H.R. 2159 and S. 1317 would give an attorney general “the authority to deny the sale, delivery, or transfer of a firearm or the issuance of a firearms or explosives license or permit to dangerous terrorists. . . . if the Attorney General determines that the transferee is known (or appropriately suspected) to be or have been engaged in conduct constituting, in preparation for, in aid of, or related to terrorism, or providing material support thereof, and the Attorney General has a reasonable belief that the prospective transferee may use a firearm in connection with terrorism.”
However, the bills would not impose requirements or limits on the kind of information an attorney general could use to make such a determination, nor establish a standard for “appropriate suspicion.” They instead propose that “any information which the Attorney General relied on for this determination may be withheld from the applicant if the Attorney General determines that disclosure of the information would likely compromise national security.”
The scheme that the bills propose is unprecedented. Since 1968, federal law has established guidelines for all categories of persons prohibited from receiving and possessing firearms, and since 1994 has expressly protected a prohibited person’s right to be told why he is prohibited. The bills would establish no such standards, would provide no such protection, and would allow an attorney general to deny gun purchases based upon secret information, or upon no information whatsoever.

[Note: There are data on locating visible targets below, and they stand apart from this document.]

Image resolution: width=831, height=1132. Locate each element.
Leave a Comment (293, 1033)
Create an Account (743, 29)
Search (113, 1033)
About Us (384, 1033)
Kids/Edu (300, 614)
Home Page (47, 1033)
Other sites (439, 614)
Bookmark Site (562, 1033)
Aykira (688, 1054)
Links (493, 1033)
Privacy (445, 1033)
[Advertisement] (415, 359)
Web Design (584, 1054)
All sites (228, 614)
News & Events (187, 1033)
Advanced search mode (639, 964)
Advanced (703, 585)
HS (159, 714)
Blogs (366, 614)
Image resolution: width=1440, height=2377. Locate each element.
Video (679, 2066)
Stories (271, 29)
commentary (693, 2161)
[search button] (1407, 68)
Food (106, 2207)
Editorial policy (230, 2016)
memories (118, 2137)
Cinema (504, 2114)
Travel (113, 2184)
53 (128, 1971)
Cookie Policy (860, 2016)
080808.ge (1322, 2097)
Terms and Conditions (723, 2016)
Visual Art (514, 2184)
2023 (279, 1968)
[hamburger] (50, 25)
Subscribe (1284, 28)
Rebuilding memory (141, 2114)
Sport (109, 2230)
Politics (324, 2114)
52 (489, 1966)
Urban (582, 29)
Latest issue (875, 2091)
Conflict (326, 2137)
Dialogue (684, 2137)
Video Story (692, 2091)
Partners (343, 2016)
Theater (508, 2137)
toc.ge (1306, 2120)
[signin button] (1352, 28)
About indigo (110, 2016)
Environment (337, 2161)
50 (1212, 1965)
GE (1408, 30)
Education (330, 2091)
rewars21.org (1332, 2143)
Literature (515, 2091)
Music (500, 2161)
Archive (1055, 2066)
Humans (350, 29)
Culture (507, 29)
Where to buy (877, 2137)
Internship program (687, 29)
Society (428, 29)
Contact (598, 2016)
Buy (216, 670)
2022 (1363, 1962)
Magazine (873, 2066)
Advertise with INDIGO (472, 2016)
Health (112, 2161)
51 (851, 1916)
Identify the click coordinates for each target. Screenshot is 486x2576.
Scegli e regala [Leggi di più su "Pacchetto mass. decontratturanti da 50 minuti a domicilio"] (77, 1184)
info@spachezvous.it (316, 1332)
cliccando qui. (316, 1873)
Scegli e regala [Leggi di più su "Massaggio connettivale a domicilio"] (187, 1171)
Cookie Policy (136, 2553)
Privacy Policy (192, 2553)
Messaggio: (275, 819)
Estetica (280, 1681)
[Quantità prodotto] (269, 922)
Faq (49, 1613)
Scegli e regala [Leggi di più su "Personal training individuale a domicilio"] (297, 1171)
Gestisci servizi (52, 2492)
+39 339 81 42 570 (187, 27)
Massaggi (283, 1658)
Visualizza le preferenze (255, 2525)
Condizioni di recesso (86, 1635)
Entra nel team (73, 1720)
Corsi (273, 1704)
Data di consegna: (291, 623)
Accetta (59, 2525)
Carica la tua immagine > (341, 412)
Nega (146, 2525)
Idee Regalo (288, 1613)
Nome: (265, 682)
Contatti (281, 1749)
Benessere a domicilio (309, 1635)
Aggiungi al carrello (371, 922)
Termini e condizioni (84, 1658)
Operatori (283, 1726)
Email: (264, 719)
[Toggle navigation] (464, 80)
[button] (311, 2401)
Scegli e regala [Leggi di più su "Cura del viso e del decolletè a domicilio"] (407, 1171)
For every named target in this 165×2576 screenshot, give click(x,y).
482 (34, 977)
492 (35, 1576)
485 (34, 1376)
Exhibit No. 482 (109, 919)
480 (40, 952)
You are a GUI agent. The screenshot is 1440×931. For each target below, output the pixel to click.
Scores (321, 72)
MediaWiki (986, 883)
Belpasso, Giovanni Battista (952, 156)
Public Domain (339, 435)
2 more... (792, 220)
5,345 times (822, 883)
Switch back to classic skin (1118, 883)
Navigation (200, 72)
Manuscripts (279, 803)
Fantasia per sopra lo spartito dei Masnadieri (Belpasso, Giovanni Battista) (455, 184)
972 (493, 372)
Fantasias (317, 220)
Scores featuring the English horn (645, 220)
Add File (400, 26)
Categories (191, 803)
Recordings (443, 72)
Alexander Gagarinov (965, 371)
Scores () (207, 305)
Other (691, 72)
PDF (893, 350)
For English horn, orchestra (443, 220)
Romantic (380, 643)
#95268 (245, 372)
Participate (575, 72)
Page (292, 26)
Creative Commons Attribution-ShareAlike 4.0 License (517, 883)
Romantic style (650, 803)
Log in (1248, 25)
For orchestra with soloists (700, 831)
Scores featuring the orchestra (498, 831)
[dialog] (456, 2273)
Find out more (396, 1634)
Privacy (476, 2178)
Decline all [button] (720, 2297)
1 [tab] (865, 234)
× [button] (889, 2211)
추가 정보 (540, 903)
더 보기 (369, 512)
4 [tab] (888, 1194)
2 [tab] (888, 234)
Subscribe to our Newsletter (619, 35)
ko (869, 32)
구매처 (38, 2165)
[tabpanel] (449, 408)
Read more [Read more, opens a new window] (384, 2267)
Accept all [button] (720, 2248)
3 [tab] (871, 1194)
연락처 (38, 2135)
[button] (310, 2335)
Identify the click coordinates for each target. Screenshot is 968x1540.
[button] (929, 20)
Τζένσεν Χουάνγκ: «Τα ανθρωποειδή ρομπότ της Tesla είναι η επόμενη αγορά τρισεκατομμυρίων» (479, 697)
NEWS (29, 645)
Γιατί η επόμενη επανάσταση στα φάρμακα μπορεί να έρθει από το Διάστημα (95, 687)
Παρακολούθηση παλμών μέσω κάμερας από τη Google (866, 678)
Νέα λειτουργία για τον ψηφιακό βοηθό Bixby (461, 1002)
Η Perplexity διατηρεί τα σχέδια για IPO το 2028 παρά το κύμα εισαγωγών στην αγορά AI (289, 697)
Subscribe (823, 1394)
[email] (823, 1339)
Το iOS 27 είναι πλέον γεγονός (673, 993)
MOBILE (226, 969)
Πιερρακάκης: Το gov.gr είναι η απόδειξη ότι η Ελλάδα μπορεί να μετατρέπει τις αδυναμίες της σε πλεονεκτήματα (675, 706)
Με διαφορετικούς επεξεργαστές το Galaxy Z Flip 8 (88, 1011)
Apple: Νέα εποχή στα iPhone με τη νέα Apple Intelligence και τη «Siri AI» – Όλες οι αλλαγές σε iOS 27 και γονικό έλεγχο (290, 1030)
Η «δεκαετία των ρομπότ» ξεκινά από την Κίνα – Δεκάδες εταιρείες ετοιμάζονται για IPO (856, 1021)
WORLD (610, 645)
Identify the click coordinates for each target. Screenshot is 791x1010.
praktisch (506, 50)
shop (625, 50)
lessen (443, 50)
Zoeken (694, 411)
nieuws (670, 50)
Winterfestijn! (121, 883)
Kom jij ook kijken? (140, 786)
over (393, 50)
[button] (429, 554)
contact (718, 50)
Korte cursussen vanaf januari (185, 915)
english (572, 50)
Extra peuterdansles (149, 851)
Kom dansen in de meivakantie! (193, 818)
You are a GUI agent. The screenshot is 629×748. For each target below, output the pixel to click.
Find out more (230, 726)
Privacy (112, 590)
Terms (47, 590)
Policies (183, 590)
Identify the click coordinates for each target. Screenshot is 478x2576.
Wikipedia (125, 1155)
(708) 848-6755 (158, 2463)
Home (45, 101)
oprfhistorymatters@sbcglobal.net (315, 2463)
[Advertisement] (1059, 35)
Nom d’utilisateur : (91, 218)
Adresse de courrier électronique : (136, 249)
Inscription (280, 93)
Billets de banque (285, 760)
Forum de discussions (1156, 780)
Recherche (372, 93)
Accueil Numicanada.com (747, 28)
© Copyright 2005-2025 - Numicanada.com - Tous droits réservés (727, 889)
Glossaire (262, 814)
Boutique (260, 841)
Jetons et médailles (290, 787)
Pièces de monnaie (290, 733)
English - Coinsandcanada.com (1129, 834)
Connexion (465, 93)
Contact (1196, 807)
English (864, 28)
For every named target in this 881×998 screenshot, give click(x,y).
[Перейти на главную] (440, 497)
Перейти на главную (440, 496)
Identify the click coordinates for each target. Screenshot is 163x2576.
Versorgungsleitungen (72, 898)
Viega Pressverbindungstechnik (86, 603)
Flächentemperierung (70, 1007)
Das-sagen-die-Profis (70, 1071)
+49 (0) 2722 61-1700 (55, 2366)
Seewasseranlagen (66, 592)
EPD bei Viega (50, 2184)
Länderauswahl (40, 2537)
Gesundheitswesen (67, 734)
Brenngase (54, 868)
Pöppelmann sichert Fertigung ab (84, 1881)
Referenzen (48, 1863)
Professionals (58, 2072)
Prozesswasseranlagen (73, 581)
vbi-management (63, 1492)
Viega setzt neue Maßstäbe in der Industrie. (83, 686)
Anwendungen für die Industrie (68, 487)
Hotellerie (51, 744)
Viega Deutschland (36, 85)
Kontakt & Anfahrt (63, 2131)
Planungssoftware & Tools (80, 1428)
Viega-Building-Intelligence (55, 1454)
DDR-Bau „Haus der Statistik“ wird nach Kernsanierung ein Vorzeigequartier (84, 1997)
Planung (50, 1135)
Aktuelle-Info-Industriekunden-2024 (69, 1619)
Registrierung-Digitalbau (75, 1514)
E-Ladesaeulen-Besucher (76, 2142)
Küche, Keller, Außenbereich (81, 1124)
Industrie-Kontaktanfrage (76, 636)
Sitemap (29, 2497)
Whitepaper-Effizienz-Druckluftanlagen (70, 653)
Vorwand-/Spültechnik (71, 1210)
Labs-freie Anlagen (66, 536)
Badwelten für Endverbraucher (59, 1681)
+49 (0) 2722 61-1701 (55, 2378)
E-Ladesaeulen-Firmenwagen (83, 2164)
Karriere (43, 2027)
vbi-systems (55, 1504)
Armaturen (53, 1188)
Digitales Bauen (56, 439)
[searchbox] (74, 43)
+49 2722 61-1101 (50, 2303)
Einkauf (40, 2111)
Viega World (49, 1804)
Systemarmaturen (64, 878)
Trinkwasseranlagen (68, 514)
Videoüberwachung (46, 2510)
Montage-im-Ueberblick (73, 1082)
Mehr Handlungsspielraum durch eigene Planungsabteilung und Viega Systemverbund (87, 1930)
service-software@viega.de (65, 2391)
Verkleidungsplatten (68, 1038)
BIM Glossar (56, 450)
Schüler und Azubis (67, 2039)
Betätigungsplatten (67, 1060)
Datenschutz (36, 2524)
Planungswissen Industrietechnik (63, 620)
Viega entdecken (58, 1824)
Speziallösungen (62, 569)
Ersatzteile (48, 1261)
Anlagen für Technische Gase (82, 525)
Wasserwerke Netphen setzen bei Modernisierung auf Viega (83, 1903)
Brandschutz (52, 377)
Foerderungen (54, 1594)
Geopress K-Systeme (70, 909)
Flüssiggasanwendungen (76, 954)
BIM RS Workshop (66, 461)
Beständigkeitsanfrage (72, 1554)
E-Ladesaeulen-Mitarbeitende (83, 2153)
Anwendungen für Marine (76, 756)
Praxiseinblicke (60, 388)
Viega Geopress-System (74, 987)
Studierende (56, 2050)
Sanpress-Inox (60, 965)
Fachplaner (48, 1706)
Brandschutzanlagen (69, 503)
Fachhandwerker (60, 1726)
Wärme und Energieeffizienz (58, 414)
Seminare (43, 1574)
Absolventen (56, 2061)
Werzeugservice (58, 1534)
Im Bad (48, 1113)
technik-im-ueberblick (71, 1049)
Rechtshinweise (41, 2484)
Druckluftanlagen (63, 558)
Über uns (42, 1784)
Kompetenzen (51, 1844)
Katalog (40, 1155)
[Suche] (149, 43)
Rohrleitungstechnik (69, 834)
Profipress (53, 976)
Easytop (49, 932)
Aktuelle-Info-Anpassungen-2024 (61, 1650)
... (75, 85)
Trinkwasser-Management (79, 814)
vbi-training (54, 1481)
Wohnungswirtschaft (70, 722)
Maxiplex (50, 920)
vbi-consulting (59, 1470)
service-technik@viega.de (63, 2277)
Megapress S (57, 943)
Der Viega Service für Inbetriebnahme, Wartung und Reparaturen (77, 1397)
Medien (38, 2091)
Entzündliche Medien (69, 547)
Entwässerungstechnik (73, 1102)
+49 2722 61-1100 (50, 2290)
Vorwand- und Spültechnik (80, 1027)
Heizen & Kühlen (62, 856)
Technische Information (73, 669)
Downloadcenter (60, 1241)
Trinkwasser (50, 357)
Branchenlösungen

H.R. 2159’s and S. 1317’s potential for abuse is obvious. A 2009 Department of Justice report1 states that the FBI’s terrorist watchlist doesn’t include certain known terrorists, yet includes people who are not terrorists, the latter an on-going problem widely reported upon by the media and the A.C.L.U.2 Even the late Sen. Edward Kennedy (D-Mass.), perhaps the most widely recognized member of Congress since the watchlist was created, was on the list. And, the bills follow a disturbing Department of Homeland Security report characterizing gun owners and military veterans as “rightwing extremists,”3 and Attorney General Eric Holder’s endorsement of new gun control restrictions.
1. “The Federal Bureau of Investigation’s Terrorist Watchlist Nomination Practices,” 5/2009.
2. USA Today, “Terrorist Watchlist Hits 1 Million,” 3/10/2009; New York Times, “Sorry, Pal. You’re Innocent, but You’re Still on Our Lists,” 08/25/08; Washington Post, “Terrorism Watch List is Faulted for Errors,” 09/07/07; FoxNews.com, “Thousands Wrongly Listed on Terror Watch List,” 10/7/2006; NewsMax, “FBI Terror Watchlist Poorly Updated, Maintained,” 5/6/2009; ACLU, “Terror Watchlist Hits One Million Names,” 7/14/2008.
3. “Rightwing Extremism: Current Economic and Political Climate Fueling Resurgence in Radicalization and Recruitment,” 4/7/09.